Mel Shtanko tops off a chef salad with croutons inside his new restaurant CarMElized. Rich Cooley/Daily

From there, Shtanko joined the Marine Corps, where he cooked in Okinawa, Korea, and the Philippines. After retiring from the Marines, he bounced around fine dining restaurants in Miami, Florida, for a year and a half. He came back home to Woodstock a year ago, working at various restaurants before going into business for himself.

“The Marines taught me discipline and organization in a kitchen, while in Miami I got exposed to fine dining and worked with some of the best chefs in the country,” Shtanko said. “I learned a lot of techniques and ingredients in Miami.”

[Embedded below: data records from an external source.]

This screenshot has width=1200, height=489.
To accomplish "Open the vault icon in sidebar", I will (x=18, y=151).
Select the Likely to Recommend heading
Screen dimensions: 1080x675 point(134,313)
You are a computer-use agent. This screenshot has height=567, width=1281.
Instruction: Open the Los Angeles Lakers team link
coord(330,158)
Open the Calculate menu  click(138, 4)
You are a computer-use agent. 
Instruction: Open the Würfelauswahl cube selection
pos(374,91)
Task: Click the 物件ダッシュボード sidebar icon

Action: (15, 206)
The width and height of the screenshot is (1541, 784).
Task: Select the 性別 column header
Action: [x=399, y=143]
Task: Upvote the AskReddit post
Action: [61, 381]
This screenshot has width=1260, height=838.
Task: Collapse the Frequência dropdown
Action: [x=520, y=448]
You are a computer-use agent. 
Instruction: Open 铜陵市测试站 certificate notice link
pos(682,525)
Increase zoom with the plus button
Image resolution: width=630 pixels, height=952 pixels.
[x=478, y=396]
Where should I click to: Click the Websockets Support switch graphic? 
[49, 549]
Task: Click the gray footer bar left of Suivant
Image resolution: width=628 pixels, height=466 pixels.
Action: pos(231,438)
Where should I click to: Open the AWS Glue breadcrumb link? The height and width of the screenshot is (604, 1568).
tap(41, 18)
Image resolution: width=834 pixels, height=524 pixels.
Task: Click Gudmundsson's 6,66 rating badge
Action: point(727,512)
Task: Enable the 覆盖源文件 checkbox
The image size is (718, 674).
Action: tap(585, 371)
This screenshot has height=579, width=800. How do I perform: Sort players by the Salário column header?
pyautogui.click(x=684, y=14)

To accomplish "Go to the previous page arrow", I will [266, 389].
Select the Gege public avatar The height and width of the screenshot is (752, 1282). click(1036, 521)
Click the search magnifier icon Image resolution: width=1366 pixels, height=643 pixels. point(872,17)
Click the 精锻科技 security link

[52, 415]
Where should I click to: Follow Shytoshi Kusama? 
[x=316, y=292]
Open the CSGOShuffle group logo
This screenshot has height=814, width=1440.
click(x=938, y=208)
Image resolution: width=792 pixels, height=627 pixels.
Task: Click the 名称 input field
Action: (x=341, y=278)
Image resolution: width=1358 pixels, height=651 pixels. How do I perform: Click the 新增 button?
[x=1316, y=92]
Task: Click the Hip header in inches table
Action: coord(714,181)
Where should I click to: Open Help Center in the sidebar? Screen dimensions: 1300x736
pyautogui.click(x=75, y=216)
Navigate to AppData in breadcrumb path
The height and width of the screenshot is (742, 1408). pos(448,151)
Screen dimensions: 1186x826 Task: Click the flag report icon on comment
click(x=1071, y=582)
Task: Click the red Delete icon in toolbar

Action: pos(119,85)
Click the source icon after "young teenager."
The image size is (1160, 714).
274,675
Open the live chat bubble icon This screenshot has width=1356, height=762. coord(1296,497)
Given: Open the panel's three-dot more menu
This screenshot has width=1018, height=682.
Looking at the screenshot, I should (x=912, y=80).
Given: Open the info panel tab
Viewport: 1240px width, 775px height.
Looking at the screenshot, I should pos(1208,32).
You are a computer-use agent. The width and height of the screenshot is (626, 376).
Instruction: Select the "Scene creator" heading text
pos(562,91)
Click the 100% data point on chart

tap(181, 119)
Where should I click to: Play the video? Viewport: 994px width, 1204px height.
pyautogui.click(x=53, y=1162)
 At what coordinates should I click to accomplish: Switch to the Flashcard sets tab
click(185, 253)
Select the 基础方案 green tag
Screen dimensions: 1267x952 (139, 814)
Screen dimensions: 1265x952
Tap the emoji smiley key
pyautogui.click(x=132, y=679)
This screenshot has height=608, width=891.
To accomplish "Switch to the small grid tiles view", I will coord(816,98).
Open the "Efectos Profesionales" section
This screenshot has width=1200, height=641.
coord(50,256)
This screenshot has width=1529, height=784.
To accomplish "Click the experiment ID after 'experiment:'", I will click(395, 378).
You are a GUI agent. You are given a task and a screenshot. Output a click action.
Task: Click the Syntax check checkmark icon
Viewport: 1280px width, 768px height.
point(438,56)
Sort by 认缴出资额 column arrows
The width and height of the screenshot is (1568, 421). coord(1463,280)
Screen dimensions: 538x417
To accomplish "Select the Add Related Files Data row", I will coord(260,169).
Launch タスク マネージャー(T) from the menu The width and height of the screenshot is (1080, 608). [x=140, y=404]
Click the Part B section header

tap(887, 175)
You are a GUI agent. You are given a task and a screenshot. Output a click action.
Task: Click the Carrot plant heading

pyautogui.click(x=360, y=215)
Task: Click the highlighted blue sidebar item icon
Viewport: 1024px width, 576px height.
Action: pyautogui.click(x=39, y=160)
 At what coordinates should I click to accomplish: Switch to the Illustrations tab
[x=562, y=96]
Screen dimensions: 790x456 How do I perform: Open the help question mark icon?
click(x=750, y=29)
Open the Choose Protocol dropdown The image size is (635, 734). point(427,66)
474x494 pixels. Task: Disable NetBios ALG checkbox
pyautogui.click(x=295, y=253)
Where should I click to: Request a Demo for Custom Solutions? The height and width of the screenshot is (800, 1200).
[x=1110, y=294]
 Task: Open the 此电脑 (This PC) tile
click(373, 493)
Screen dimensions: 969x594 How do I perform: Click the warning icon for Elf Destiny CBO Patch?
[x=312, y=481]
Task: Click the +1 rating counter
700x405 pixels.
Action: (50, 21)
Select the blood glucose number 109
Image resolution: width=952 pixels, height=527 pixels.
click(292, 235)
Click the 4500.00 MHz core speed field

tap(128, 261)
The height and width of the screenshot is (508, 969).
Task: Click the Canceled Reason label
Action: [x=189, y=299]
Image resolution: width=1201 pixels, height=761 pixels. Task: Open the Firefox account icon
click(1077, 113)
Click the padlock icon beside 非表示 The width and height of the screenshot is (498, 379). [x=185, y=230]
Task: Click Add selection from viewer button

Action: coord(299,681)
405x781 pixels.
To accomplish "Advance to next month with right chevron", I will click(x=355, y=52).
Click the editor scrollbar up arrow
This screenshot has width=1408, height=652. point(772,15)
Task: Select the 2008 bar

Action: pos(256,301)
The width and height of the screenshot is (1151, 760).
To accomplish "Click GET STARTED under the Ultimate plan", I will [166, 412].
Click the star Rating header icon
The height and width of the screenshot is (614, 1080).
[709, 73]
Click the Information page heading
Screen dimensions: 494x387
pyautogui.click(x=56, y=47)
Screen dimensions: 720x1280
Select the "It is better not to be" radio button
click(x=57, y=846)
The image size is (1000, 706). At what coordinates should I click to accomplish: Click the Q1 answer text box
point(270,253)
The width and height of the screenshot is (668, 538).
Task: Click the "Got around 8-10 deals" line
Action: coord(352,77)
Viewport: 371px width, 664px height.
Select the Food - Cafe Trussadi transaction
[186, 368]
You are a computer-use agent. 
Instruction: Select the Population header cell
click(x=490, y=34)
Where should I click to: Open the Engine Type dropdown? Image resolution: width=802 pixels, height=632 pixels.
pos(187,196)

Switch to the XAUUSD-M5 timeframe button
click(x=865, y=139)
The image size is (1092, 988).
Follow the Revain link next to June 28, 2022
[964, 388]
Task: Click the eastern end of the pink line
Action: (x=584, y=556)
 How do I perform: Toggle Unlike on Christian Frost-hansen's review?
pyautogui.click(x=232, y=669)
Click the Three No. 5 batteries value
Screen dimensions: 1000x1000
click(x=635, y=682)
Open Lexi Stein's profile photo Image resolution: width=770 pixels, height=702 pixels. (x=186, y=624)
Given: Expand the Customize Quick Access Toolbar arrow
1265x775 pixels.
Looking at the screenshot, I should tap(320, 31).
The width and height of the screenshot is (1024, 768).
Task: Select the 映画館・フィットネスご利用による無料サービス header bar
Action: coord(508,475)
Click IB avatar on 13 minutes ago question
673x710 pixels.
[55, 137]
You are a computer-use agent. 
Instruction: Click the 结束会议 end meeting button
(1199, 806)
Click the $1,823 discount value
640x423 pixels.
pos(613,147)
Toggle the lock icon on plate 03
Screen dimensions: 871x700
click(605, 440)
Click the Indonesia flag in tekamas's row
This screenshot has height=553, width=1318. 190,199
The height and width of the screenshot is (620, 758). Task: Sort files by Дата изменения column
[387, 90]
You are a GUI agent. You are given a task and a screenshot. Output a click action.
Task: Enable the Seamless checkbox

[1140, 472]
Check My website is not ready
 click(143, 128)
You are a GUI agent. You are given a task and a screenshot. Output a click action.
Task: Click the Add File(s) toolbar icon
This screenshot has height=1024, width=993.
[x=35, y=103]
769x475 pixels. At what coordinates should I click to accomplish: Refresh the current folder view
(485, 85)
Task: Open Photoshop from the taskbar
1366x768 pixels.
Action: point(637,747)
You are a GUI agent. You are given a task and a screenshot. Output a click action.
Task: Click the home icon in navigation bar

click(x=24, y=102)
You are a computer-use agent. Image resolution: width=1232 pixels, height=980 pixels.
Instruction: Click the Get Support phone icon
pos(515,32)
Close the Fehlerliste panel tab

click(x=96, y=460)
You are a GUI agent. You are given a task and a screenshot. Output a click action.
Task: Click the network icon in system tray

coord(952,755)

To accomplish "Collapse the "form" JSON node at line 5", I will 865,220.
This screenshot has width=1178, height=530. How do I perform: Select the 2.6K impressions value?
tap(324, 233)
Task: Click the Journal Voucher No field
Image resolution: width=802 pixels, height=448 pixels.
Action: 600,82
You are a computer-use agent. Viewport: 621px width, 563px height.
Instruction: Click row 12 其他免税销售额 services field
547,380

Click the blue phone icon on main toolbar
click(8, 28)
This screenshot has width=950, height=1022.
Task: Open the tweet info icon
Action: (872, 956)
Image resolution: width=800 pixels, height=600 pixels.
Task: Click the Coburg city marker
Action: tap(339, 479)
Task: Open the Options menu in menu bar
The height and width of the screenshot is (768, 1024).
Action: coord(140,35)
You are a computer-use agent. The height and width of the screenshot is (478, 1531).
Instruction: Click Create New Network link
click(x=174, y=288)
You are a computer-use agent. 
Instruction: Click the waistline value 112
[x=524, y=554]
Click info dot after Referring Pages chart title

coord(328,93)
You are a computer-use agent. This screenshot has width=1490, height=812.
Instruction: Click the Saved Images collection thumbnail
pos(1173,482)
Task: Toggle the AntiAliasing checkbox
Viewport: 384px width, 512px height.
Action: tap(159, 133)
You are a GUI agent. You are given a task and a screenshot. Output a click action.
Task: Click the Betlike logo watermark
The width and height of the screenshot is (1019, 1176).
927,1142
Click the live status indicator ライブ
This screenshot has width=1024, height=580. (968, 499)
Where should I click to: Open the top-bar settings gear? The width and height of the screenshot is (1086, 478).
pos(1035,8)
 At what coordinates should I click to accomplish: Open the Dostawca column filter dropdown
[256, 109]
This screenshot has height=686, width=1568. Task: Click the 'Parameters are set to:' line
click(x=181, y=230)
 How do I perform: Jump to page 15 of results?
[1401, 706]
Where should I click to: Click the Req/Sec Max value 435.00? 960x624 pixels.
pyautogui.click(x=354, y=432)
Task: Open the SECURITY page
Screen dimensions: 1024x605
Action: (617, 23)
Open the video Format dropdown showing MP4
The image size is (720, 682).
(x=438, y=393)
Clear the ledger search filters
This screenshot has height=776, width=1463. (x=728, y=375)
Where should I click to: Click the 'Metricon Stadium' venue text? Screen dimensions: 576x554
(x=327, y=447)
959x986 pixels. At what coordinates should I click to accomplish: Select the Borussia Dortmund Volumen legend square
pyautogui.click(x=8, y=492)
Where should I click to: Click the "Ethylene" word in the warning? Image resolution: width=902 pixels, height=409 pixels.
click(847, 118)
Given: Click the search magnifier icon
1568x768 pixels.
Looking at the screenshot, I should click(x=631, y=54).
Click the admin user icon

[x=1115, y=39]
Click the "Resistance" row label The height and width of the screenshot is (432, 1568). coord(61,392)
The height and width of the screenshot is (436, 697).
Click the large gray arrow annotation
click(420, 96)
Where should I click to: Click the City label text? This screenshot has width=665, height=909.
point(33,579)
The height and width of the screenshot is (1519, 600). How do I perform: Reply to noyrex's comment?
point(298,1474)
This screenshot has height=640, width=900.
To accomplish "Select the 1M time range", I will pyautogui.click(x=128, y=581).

For almost three weeks, Shtanko has operated his own restaurant, CarMELized, at 1296 S. Main St. in Woodstock, the very site his parents ran 7 Bends all those years ago. It is open seven days a week and dishes out southern favorites like biscuits and gravy, fried chicken and meatloaf.

Shtanko said no matter what meal he’s preparing, all cooking is a “spiritual art.”

“The kitchen is my laboratory,” Shtanko said. “Taking raw materials the Earth created and change them through chemical reactions and feed them to people who consume is amazing … I know that sounds weird, but it’s an art, it’s a necessity … the artistic part comes from the technique.”

Of course, operating a restaurant isn’t all about the cooking. There’s payroll, inventory, maintaining a clean kitchen and insurance payments to attend to. Shtanko said when he was working for other people he tried to take in as much as he could.

“When I was in Miami, when I was at Shaffer’s, I didn’t just pay attention to the food. I watched how they operated their business,” Shtanko said. “I saw what was working, what didn’t and I took all the ideas I liked and put them into my own.”

Shtanko puts in 100 hours a week at the restaurant, making sure the operation runs smoothly. With 15 servers, cooks and dishwashers, Shtanko said, “it’s not easy working for me.”

“I’m very strict, but I’m firm and I’m fair,” Shtanko said. “I think that’s why I’m succeeding at the moment because I pay attention to everything. I wouldn’t call it micromanaging, but I’m making sure everything goes out the way I want it to.”

With no roadside signage, advertising and a Facebook page with 800 likes, Shtanko has been relying on word of mouth to get customers in the door. He said the key to running a successful restaurant is good food, good service and affordable prices.

“I’m trying to establish repeat customers,” Shtanko said. “I might only make $2 on that hamburger, but if that customer comes back every day, it balances itself out.”

Angela Russell, a CarMELized patron, couldn’t agree more.

“Everybody likes this place,” Russell said. “They like the food, they like the people, they like the atmosphere and they like the prices.”

In the near future, Shtanko said he would like to get a sign outside his restaurant, print up to-go menus and maybe advertise on the Woodstock exit sign. However, he’s got bigger plans in the long haul.

“This is not going to be my last restaurant,” Shtanko said. “Maybe in a couple of years, I’d like to have somebody manage this one and I can start another restaurant elsewhere … not a chain or anything, just a different concept, or the same concept in a different place.”

CarMELized is located at 1296 S. Main St., Woodstock, and is open seven days a week from 7 a.m. to 7 p.m. Breakfast is served until 11 a.m.